WORK TO COMPLETE: For every line that contains the string "with", pull that line out of the material below.
:::
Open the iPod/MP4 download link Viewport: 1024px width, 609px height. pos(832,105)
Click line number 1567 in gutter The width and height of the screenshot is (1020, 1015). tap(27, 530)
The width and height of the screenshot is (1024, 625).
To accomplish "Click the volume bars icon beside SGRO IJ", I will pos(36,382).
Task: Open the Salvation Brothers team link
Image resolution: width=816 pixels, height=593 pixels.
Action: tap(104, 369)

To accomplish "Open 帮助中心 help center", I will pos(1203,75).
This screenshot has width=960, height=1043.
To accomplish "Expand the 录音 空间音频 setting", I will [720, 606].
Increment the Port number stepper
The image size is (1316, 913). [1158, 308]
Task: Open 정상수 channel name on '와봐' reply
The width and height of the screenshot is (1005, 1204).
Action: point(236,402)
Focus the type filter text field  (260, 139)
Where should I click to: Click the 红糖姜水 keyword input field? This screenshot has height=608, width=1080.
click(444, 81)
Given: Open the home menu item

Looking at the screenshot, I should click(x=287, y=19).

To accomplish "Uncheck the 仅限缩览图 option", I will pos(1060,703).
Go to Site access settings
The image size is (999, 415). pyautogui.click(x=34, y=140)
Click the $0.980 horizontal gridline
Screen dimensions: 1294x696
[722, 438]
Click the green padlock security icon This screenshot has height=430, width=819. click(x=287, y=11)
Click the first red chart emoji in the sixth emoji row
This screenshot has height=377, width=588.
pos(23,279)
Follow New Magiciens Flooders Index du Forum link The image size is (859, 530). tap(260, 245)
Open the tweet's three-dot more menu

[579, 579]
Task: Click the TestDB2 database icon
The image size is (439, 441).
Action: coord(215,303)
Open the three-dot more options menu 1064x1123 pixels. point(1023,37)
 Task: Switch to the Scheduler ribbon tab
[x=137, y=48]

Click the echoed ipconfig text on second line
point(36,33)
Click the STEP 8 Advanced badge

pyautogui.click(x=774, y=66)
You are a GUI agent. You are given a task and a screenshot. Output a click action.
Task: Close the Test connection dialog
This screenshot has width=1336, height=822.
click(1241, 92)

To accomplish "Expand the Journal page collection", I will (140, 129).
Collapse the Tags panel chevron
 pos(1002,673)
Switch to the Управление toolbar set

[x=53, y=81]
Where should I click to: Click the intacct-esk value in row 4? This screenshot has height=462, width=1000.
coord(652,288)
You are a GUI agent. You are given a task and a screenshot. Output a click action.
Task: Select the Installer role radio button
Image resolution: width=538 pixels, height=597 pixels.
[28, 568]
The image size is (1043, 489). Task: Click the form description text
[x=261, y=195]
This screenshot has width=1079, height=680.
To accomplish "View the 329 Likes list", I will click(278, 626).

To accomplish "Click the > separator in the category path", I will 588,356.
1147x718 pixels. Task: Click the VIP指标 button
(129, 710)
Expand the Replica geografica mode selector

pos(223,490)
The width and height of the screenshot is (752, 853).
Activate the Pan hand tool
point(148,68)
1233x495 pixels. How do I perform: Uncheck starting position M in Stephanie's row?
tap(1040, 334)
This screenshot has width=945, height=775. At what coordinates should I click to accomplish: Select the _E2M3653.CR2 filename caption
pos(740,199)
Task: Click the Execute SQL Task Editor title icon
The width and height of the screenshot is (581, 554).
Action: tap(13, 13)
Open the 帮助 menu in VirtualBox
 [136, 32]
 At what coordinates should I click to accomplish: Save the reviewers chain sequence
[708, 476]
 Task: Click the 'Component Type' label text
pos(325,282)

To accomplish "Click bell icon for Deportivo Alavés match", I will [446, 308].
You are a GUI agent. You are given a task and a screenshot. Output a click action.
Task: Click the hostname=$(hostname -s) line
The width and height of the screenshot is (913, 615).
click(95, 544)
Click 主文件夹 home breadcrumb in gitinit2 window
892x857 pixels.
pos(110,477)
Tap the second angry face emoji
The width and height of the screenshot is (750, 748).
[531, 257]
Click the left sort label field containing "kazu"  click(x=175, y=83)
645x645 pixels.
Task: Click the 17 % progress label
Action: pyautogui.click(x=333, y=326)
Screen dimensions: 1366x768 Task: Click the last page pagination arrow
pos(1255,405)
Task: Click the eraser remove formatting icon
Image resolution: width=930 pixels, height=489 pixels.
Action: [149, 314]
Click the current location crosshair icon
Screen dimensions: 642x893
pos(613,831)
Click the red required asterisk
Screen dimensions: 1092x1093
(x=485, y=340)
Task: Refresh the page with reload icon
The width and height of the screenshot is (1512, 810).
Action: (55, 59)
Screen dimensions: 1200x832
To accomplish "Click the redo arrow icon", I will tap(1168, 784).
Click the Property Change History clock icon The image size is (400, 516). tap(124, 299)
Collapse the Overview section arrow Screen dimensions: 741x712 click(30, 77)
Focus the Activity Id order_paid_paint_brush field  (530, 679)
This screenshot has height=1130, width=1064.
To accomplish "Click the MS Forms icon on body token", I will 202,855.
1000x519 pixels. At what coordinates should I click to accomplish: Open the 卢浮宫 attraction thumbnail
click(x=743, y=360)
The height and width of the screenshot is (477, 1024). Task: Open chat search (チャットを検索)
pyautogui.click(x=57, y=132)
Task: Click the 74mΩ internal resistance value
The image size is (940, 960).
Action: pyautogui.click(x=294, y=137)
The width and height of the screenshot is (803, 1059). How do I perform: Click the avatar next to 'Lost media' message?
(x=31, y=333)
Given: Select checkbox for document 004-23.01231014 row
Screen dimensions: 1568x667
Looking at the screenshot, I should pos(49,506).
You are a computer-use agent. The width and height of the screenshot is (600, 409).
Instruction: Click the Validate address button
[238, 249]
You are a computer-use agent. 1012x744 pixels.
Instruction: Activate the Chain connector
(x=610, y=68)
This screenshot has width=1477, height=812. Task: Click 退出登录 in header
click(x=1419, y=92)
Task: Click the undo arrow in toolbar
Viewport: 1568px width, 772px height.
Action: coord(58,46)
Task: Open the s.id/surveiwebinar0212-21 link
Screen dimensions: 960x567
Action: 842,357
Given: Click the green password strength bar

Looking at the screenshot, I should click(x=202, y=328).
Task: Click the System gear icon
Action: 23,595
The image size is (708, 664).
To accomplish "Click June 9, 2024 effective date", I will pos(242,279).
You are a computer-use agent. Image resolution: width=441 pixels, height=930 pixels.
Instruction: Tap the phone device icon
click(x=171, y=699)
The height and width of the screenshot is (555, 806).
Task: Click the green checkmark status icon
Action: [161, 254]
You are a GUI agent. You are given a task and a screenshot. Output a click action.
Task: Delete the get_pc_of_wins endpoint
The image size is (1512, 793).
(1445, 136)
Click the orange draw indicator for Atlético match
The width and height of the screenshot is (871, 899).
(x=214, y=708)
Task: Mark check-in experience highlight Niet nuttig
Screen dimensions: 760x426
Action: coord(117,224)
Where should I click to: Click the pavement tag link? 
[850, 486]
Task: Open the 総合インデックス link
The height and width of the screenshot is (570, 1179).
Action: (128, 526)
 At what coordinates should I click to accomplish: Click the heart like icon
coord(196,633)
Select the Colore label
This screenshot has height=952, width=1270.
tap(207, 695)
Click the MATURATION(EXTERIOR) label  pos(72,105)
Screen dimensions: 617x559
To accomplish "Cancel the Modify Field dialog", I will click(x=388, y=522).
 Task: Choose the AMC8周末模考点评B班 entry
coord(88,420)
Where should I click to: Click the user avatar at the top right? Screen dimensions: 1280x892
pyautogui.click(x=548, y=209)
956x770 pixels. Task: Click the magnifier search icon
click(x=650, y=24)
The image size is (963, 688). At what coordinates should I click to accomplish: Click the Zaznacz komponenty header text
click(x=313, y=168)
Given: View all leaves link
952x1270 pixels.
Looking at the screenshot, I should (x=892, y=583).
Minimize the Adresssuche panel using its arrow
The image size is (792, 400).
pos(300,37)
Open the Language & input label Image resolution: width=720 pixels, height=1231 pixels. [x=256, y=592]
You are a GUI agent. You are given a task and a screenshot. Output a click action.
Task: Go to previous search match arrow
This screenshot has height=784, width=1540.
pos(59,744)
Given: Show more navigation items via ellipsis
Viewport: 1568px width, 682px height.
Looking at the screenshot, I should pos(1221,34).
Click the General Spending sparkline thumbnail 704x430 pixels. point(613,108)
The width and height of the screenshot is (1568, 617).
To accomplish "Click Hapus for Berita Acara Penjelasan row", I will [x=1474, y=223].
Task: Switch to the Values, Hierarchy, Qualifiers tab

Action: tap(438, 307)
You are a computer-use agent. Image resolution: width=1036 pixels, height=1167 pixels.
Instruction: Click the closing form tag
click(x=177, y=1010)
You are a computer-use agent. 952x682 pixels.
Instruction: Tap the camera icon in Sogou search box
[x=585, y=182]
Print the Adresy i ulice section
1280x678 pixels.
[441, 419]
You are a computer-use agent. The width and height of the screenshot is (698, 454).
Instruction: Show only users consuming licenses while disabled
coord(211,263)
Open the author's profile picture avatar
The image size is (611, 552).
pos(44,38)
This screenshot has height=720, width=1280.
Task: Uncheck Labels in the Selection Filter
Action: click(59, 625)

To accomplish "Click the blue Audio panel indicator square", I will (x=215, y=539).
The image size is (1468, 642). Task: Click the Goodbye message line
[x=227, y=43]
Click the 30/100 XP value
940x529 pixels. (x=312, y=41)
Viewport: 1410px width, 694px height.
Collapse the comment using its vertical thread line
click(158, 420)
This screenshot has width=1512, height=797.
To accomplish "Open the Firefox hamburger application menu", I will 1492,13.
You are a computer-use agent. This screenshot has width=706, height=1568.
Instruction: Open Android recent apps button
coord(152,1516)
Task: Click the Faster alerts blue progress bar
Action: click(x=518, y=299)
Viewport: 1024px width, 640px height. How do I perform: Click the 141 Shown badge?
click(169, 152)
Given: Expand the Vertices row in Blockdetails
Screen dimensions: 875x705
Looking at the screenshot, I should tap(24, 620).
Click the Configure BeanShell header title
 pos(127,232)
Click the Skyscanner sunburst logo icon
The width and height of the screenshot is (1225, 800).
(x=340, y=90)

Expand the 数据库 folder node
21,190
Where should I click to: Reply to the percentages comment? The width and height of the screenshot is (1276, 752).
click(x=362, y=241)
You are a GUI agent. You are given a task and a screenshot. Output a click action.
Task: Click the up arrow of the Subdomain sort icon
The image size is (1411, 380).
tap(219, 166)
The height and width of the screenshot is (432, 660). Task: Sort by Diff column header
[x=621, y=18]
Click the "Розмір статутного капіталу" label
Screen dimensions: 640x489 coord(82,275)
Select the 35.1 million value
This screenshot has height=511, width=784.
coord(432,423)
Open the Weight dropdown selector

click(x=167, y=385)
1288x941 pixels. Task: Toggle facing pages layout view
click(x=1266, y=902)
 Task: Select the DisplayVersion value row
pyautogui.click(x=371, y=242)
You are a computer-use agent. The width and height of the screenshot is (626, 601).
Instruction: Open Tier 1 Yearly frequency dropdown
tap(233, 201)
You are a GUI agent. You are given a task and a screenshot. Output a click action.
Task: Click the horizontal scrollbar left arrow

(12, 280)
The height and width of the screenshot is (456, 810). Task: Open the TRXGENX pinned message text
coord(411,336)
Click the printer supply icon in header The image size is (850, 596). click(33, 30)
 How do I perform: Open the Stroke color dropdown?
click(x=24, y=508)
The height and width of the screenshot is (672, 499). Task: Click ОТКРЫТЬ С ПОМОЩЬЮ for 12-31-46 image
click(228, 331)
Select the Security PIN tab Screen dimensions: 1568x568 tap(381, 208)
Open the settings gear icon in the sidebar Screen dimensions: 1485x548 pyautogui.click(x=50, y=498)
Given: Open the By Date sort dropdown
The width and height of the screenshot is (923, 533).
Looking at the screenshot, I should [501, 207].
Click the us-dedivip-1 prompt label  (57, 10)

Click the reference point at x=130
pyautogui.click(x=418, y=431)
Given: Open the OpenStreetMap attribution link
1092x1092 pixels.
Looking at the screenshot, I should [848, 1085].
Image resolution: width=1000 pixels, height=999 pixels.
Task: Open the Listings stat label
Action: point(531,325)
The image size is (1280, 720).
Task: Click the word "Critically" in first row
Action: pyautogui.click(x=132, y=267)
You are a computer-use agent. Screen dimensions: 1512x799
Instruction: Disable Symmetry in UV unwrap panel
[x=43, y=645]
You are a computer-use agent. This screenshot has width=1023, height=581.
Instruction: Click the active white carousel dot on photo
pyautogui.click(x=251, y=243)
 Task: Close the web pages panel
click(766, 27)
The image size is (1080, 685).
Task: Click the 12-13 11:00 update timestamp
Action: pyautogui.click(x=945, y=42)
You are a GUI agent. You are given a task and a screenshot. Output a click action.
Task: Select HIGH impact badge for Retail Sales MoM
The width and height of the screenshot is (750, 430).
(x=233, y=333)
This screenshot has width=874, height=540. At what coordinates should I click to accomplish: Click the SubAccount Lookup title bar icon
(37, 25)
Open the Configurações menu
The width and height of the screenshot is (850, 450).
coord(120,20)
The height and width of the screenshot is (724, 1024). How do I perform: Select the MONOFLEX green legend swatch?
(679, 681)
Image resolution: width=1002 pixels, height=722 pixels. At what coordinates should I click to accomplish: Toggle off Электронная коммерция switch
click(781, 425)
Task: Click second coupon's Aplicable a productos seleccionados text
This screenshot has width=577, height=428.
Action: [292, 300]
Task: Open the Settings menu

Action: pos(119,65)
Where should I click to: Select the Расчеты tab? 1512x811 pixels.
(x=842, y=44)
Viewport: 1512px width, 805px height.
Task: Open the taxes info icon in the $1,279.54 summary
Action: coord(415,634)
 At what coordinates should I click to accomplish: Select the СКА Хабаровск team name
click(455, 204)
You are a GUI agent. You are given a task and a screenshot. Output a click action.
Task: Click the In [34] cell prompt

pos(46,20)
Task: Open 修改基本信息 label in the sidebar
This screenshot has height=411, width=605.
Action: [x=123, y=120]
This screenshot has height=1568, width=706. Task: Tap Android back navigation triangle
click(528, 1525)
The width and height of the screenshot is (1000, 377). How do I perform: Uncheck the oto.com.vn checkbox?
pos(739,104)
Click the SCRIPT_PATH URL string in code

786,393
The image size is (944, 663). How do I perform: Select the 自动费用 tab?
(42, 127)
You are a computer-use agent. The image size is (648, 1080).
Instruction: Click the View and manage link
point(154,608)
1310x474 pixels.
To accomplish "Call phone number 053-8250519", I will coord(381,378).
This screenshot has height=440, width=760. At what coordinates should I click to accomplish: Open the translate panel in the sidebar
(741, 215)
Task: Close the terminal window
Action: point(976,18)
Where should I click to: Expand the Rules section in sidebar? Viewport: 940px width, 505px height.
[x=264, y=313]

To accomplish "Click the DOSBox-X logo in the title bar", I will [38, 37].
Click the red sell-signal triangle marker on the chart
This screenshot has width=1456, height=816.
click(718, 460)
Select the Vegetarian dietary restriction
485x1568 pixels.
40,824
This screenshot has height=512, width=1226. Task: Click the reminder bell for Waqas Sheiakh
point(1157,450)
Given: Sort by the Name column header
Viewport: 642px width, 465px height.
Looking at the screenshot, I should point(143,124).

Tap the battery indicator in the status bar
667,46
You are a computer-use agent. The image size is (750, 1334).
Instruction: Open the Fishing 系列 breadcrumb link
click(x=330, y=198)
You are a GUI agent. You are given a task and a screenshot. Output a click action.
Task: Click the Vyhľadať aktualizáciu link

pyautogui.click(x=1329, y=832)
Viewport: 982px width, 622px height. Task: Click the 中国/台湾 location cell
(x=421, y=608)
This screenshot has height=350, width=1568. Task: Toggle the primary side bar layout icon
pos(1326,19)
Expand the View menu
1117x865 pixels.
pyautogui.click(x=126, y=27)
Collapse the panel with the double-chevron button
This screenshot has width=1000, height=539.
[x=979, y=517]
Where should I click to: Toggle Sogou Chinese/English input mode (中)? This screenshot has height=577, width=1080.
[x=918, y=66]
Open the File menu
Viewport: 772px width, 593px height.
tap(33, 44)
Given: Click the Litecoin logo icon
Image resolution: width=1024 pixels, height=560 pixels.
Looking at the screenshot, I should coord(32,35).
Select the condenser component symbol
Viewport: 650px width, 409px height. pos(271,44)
:::
TASK RESULT:
Task: Refresh the page with reload icon
Collapse the panel with the double-chevron button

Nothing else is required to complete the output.